Thus, after six years of crisis management, the crisis worsens.

A Model for Transformation: Mindfulness, Community, and Initiatory Practice

Mircea Eliade wrote that yoga seeks liberation from conditioning — from the forces that bind the individual to time, body, and social structure.

The social conditions in which yoga developed were not unlike ours: turbulent, unjust, and spiritually disoriented.

Today, mindfulness offers a modern analogy.

Practices from Jon Kabat-Zinn, Ellen Langer, and related practitioners strengthen presence, emotional regulation, discernment, and the capacity to remain open-hearted in the midst of strong emotion.
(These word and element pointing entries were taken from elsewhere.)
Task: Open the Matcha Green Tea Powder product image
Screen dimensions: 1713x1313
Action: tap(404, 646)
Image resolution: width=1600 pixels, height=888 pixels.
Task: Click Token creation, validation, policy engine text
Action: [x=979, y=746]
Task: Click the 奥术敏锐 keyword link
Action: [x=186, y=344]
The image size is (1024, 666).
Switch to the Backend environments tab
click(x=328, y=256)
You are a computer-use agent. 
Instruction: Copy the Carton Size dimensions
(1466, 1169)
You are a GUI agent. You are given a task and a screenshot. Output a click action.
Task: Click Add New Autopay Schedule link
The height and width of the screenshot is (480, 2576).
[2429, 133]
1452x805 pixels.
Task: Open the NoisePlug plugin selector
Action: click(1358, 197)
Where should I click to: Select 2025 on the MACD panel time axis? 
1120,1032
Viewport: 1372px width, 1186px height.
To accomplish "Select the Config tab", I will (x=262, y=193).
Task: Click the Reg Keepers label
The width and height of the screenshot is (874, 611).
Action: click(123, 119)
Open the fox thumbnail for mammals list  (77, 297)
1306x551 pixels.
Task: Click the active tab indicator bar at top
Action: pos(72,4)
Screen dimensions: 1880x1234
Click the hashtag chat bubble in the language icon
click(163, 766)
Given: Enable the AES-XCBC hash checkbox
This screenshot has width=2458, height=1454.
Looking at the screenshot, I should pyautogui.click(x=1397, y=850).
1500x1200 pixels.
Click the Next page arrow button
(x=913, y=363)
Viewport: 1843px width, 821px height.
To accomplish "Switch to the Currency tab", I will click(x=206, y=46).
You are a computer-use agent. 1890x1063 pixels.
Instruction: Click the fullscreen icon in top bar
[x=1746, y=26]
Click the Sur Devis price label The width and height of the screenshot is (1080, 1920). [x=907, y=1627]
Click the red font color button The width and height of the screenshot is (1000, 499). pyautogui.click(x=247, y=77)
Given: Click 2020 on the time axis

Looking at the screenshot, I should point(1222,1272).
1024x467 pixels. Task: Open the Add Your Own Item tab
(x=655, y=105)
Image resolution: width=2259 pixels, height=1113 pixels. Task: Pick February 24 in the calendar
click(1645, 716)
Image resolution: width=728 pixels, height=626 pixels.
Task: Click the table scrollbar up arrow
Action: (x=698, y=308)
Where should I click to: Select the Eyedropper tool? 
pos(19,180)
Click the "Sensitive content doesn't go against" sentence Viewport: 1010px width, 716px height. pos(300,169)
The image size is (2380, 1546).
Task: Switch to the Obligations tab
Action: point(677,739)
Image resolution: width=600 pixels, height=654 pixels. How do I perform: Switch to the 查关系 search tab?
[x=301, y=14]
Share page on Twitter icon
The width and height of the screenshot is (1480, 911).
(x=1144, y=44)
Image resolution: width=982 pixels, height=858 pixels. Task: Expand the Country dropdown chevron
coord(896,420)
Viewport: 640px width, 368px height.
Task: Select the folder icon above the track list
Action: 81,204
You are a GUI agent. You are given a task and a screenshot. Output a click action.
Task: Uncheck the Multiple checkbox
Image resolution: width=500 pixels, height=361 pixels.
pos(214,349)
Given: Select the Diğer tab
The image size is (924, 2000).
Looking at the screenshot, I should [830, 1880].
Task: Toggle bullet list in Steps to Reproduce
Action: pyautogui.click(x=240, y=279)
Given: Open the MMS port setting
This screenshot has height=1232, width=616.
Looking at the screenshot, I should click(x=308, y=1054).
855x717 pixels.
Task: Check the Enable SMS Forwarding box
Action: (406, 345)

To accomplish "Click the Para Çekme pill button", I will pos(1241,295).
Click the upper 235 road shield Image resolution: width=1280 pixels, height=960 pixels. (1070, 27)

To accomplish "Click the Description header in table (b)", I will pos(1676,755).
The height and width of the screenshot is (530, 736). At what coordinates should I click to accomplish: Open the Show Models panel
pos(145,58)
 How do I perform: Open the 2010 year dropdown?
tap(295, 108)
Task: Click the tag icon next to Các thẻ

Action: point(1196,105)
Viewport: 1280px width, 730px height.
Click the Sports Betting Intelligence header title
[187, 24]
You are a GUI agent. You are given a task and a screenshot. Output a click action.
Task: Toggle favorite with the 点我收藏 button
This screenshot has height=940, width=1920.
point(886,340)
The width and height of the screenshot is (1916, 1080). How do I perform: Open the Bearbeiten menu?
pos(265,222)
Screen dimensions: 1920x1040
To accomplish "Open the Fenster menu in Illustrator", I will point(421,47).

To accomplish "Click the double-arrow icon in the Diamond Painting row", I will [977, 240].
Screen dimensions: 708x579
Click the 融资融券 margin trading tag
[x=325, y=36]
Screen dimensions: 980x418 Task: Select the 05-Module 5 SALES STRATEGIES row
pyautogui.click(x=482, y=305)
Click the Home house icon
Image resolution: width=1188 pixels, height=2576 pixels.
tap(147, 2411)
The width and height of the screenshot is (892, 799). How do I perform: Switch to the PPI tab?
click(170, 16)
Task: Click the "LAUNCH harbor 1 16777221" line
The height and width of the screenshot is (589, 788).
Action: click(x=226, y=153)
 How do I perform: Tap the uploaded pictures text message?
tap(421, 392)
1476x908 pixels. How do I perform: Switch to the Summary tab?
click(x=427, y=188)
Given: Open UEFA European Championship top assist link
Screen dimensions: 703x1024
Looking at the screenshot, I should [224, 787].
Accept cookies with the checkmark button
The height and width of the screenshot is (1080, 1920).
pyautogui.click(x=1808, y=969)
But mindfulness alone is not enough.

Transformation requires community — men in facilitated spaces where they can express vulnerability without ridicule, confront their shadows without shame, and experience containment for emotions that might otherwise erupt as harm.

Depth psychologists like Amy and Arnold Mindell have shown how group process work can create such containers for these necessary initiations into inner depths.

Building a Grass-Roots Movement of Men

The solution to GBV will not emerge from governmental policy or public messaging alone.

It will emerge from men working with men learning emotional literacy, practising presence, naming experienced suffering, reimagining masculine identity, and creating initiatory containers for transformation.

The work must be local, community-driven, and self-sustaining.

Supporting survivors is essential.

But unless we also address the inner lives of men — especially those susceptible to enacting violence — we will remain trapped in the same cycle.

South Africa needs a transformation of masculinity from the inside out.

Only men, in community with and supporting each other towards a healthier masculinity, can create this.